The Stanford Journalism and Democracy Initiative team spans several departments and programs at the university, with participants ranging from journalists and academic researchers to computer programmers and digital library curators.
Maneesh Agrawala
JDI co-founder and director of the Brown Institute for Media Innovation
Maneesh Agrawala is the Forest Baskett Professor of Computer Science and director of the Brown Institute for Media Innovation at Stanford. He works on computer graphics, human computer interaction and visualization. His focus is on investigating how cognitive design principles can be used to improve the effectiveness of audio/visual media. The goals of this work are to discover the design principles and then instantiate them in both interactive and automated design tools. He received an Okawa Foundation Research Grant (2006), an Alfred P. Sloan Foundation Fellowship (2007), an NSF CAREER Award (2007), a SIGGRAPH Significant New Researcher Award (2008), a MacArthur Foundation Fellowship (2009), and an Allen Distinguished Investigator Award (2014).
Krishna Bharat
JDI co-founder
Krishna Bharat, a Distinguished Research Scientist at Google, is the founder of Google News. The automated news service aggregates more than 50,000 sources, with 72 editions in over 30 languages. Google News won the 2003 Webby Award in the news category, and Bharat received the 2003 World Technology Award for Media & Journalism. In 2004 he founded Google’s R&D operations in India and served as the center’s first director until 2006. Before joining Google in 1999, he was a member of the research staff at DEC Systems Research Center in Palo Alto. He holds a Ph.D. in Computer Science from Georgia Institute of Technology.
R.B. Brenner
JDI managing director and Stanford lecturer
R.B. Brenner is a Lecturer in the Department of Communication and managing director of the Stanford Journalism and Democracy Initiative. He returned to Stanford in 2018 after four years at the University of Texas at Austin, where he was a tenured full professor and director of the School of Journalism. He had been a Stanford Lecturer from 2010 to 2014. His teaching is informed by a three-decade career as a reporter and editor. He held several prominent editing positions at The Washington Post.

▬▬▬▬▬▬

§ PROBLEMS:
1) Copy the part of the JDI team profiles from "The Stanford Journalism and Democracy Initiative team" up to and including "digital library curators.".
2) Turn the paragraph of the JDI team profiles that begins "Krishna Bharat, a Distinguished Research Scientist at Google" into a short list that keeps its main facts.
3) Go on with the JDI team profiles from where they stop.

§ RECORDS SHOWN:
▬▬▬▬▬▬

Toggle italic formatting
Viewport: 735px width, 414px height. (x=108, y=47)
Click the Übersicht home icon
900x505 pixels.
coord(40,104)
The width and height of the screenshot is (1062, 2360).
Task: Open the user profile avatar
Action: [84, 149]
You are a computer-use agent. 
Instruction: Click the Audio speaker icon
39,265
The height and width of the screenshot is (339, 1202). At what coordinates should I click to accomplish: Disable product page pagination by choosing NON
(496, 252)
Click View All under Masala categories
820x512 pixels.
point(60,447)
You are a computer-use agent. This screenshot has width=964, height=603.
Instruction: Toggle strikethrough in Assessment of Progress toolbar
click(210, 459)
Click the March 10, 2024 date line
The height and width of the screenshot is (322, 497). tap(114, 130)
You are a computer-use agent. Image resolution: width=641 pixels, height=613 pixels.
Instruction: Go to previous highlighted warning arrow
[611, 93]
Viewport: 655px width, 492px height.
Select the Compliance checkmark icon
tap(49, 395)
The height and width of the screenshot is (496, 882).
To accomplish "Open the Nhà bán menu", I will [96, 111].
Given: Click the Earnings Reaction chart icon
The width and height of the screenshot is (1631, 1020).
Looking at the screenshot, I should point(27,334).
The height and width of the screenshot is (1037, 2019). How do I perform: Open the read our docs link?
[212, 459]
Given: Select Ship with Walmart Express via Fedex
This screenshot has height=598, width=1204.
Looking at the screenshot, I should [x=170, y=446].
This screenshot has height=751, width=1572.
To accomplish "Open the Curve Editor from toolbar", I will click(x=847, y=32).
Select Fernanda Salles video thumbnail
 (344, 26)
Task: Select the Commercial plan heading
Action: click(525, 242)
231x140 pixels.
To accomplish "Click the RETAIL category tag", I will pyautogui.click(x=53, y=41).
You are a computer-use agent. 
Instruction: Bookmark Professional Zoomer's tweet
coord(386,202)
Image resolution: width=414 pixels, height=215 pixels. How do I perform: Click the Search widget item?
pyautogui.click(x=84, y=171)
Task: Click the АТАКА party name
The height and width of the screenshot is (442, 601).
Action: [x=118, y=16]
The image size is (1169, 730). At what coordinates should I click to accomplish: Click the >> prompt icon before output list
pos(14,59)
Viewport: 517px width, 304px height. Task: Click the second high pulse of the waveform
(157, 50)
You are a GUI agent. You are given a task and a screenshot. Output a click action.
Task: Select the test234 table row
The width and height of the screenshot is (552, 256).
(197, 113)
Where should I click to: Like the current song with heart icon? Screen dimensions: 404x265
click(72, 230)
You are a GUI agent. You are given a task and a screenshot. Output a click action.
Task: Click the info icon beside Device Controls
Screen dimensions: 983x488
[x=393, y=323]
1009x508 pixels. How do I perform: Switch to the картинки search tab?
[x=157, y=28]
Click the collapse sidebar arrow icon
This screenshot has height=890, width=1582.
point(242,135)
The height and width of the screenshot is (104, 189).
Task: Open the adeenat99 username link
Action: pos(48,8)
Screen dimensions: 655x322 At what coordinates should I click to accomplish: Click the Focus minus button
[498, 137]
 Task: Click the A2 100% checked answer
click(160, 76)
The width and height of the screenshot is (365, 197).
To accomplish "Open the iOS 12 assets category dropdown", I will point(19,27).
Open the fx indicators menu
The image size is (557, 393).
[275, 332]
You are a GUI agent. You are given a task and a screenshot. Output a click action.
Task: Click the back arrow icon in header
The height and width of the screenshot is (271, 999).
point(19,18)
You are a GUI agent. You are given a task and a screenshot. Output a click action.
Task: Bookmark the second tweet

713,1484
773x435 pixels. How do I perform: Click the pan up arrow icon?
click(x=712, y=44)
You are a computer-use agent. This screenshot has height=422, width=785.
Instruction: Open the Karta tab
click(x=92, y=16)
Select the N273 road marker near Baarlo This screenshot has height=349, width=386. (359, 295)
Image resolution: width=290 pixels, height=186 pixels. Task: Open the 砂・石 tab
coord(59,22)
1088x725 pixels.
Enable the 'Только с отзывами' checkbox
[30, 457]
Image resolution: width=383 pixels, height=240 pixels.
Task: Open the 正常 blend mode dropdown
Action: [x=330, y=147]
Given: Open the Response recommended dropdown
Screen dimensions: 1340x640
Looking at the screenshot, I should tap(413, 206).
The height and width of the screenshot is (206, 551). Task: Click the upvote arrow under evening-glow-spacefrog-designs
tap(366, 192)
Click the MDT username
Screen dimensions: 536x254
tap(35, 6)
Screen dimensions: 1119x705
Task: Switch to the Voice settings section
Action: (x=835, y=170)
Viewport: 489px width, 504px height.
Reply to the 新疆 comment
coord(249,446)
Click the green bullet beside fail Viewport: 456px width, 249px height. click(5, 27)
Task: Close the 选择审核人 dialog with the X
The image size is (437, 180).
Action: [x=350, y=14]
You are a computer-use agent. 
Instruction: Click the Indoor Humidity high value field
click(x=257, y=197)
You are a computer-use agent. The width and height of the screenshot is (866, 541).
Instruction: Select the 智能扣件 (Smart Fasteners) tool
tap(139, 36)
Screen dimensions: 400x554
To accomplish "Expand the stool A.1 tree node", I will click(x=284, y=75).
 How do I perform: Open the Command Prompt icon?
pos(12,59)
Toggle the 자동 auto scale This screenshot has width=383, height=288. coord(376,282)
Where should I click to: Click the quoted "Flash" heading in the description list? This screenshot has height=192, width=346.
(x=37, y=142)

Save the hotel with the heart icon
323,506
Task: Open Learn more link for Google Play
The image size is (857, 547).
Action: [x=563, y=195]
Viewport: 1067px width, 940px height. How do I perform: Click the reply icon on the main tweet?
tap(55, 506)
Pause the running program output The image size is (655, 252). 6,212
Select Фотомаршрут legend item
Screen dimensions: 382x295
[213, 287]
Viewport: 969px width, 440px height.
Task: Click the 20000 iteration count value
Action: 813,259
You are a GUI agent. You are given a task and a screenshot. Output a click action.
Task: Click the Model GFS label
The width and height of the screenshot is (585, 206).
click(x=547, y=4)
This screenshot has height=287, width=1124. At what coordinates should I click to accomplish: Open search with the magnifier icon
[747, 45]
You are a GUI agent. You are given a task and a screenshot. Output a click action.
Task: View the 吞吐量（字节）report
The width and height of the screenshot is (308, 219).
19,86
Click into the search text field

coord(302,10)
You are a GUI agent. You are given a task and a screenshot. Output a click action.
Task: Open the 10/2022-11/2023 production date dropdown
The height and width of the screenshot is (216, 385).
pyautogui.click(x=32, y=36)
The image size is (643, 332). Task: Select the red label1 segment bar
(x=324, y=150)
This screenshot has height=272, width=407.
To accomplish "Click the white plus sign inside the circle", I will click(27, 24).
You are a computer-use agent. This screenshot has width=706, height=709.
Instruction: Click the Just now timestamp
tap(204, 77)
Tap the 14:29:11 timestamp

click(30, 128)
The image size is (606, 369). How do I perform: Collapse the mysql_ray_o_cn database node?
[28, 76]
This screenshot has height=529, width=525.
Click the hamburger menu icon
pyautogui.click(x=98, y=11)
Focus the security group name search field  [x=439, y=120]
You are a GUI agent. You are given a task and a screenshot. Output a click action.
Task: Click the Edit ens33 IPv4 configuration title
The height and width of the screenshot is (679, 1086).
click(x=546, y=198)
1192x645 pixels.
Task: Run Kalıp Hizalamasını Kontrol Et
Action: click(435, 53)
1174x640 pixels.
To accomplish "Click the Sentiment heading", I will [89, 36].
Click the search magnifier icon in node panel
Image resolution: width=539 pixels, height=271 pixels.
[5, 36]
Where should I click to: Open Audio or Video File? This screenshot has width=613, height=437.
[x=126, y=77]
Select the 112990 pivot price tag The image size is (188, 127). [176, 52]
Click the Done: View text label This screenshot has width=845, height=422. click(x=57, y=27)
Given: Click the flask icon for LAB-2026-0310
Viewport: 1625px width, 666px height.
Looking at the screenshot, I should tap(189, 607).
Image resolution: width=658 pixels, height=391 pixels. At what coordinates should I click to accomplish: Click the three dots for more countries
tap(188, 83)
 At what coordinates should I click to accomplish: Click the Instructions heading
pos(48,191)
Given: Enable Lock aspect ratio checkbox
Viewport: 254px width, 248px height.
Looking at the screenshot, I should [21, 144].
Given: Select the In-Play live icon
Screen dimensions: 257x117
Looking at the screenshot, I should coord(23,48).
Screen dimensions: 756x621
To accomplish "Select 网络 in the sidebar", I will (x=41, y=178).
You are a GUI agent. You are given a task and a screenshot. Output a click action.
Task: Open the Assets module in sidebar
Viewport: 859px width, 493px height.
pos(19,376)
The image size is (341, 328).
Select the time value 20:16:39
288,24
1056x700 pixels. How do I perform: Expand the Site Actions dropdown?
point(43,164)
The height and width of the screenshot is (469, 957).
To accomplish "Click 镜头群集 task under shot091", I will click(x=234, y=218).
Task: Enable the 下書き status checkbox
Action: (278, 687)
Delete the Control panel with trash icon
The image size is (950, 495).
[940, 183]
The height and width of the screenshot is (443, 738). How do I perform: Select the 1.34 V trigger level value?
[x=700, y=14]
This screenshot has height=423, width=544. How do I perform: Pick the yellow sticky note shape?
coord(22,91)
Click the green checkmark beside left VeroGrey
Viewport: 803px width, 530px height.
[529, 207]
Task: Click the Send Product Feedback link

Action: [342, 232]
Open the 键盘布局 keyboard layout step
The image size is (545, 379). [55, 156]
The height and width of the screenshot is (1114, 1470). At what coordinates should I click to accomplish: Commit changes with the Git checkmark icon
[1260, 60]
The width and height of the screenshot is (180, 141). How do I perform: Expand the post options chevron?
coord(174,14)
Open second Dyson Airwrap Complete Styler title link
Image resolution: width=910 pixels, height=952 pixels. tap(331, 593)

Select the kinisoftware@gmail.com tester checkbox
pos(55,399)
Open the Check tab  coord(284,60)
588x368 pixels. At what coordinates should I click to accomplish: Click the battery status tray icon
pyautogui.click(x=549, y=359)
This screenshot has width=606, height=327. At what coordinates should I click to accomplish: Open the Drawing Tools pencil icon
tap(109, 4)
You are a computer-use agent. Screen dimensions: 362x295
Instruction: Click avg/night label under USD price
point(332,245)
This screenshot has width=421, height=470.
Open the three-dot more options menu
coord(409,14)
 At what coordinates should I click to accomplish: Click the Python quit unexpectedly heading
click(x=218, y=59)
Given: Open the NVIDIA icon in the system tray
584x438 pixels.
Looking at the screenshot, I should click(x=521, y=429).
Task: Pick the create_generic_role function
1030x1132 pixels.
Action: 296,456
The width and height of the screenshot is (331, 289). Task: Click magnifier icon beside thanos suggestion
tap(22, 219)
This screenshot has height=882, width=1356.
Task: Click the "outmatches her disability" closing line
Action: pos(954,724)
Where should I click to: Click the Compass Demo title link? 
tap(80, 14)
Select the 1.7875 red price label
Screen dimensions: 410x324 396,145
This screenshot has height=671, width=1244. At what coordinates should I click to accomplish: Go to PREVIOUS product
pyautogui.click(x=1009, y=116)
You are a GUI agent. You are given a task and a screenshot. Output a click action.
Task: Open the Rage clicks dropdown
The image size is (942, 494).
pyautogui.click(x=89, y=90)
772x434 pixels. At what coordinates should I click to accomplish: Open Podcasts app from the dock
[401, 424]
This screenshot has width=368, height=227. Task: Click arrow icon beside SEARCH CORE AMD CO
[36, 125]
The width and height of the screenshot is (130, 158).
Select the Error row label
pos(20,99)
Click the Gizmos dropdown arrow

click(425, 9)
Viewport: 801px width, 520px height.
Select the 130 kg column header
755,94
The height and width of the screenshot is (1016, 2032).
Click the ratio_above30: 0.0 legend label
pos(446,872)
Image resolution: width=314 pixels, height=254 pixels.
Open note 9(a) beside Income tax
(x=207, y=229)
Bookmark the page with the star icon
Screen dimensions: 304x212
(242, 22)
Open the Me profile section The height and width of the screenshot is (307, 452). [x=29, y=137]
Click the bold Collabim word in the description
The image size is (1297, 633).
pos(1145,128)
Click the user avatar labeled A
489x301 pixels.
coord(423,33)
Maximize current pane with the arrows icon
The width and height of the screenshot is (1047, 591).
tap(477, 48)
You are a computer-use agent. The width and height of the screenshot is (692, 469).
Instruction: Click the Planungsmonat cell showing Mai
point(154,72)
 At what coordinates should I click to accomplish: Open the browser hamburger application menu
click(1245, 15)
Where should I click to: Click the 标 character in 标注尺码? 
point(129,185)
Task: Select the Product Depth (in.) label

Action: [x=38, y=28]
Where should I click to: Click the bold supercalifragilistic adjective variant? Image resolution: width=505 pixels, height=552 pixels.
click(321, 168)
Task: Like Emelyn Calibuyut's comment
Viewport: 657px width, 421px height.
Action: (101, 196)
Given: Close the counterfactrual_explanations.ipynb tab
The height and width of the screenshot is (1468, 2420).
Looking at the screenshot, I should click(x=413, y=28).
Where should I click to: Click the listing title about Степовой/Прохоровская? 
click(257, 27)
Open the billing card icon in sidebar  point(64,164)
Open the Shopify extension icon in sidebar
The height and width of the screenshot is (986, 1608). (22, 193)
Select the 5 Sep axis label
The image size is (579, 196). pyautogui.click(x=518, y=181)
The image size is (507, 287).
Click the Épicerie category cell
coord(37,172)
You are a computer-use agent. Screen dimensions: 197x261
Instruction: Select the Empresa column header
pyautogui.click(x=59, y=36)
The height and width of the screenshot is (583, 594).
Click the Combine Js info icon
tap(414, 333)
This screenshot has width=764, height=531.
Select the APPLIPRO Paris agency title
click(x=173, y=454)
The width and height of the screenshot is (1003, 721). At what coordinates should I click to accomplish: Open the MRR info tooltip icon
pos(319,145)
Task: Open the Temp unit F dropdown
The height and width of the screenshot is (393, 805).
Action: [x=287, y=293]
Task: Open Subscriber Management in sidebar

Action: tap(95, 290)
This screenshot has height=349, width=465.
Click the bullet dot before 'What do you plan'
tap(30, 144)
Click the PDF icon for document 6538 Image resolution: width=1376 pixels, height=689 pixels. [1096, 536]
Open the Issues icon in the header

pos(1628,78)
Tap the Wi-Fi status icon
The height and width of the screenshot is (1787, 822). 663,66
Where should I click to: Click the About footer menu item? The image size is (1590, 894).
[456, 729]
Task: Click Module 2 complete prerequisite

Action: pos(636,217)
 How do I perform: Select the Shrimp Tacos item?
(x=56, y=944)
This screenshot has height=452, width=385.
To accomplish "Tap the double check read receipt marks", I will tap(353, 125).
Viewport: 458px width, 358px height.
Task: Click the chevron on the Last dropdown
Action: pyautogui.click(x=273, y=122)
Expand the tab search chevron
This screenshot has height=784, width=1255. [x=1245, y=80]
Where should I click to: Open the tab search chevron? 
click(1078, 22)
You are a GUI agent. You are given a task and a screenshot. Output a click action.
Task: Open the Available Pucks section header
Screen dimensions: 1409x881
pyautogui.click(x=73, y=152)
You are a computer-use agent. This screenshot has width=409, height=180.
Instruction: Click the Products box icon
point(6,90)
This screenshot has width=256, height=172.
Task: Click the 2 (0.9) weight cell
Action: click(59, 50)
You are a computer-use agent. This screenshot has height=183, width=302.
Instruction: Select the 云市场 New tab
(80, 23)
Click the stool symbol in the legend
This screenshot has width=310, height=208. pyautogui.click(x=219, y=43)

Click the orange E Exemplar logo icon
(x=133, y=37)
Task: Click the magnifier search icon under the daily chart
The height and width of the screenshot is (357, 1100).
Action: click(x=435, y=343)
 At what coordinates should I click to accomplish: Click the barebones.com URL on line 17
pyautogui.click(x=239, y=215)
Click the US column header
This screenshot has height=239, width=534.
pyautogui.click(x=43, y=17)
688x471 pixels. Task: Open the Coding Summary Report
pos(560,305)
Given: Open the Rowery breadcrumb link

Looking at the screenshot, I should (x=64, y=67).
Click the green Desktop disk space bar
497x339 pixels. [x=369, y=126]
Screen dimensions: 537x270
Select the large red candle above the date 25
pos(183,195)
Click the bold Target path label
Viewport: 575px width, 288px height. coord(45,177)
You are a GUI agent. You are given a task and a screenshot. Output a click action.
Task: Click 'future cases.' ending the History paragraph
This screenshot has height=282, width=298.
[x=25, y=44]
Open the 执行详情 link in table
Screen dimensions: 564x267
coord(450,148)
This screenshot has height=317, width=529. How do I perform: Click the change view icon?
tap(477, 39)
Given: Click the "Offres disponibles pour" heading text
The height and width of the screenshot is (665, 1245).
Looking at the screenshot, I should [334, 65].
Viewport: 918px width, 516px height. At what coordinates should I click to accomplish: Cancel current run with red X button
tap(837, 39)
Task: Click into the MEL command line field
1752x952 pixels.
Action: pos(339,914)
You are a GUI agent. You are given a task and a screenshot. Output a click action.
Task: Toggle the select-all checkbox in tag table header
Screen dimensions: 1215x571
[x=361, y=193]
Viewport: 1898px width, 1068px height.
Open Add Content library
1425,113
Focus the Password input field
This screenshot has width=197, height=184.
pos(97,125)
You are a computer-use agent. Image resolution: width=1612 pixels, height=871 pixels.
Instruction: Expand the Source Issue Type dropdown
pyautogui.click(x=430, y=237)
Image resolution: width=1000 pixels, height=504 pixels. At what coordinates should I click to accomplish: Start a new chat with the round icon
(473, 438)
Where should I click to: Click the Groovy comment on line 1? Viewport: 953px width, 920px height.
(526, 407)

▬▬▬▬▬▬

§ ANSWER LIST:
1)
The Stanford Journalism and Democracy Initiative team spans several departments and programs at the university, with participants ranging from journalists and academic researchers to computer programmers and digital library curators.

2)
- Distinguished Research Scientist at Google and founder of Google News
- Google News gathers more than 50,000 sources, with 72 editions in over 30 languages
- Google News won the 2003 Webby Award in the news category, and Bharat received the 2003 World Technology Award for Media & Journalism
- Founded Google's R&D operations in India in 2004 and was the center's first director until 2006
- Before joining Google in 1999, was on the research staff at DEC Systems Research Center in Palo Alto
- Holds a Ph.D. in Computer Science from Georgia Institute of Technology

3)
Heather Bryant
JDI website developer
Heather Bryant is the JDI Website developer. She is the founder of Project Facet, an open source software platform that helps newsrooms manage the collaborative editorial process. As a journalist and software developer she is focused on the intersection between journalism and technology and class. In 2016-2017, she was a JSK Journalism Fellow at Stanford where she explored collaborative journalism. She also researches and writes about the intersection of journalism and poverty. She previously worked at KTOO Public Media in Juneau, Alaska as the digital services editor.
Marnette Federis
Stanford Journalism Program manager
Marnette Federis is the program administrator for Stanford’s Journalism Program and managing editor for the student publication, Peninsula Press. Before coming to Stanford, Marnette worked as digital editor and video producer in various newsrooms including Capital Public Radio in Sacramento, KGTV/ABC 10 News in San Diego and the Bay Area News Group in San Jose. She holds a master’s degree in journalism and her work has been published by the Seattle Times, Reuters, The Washington Post and Public Radio International.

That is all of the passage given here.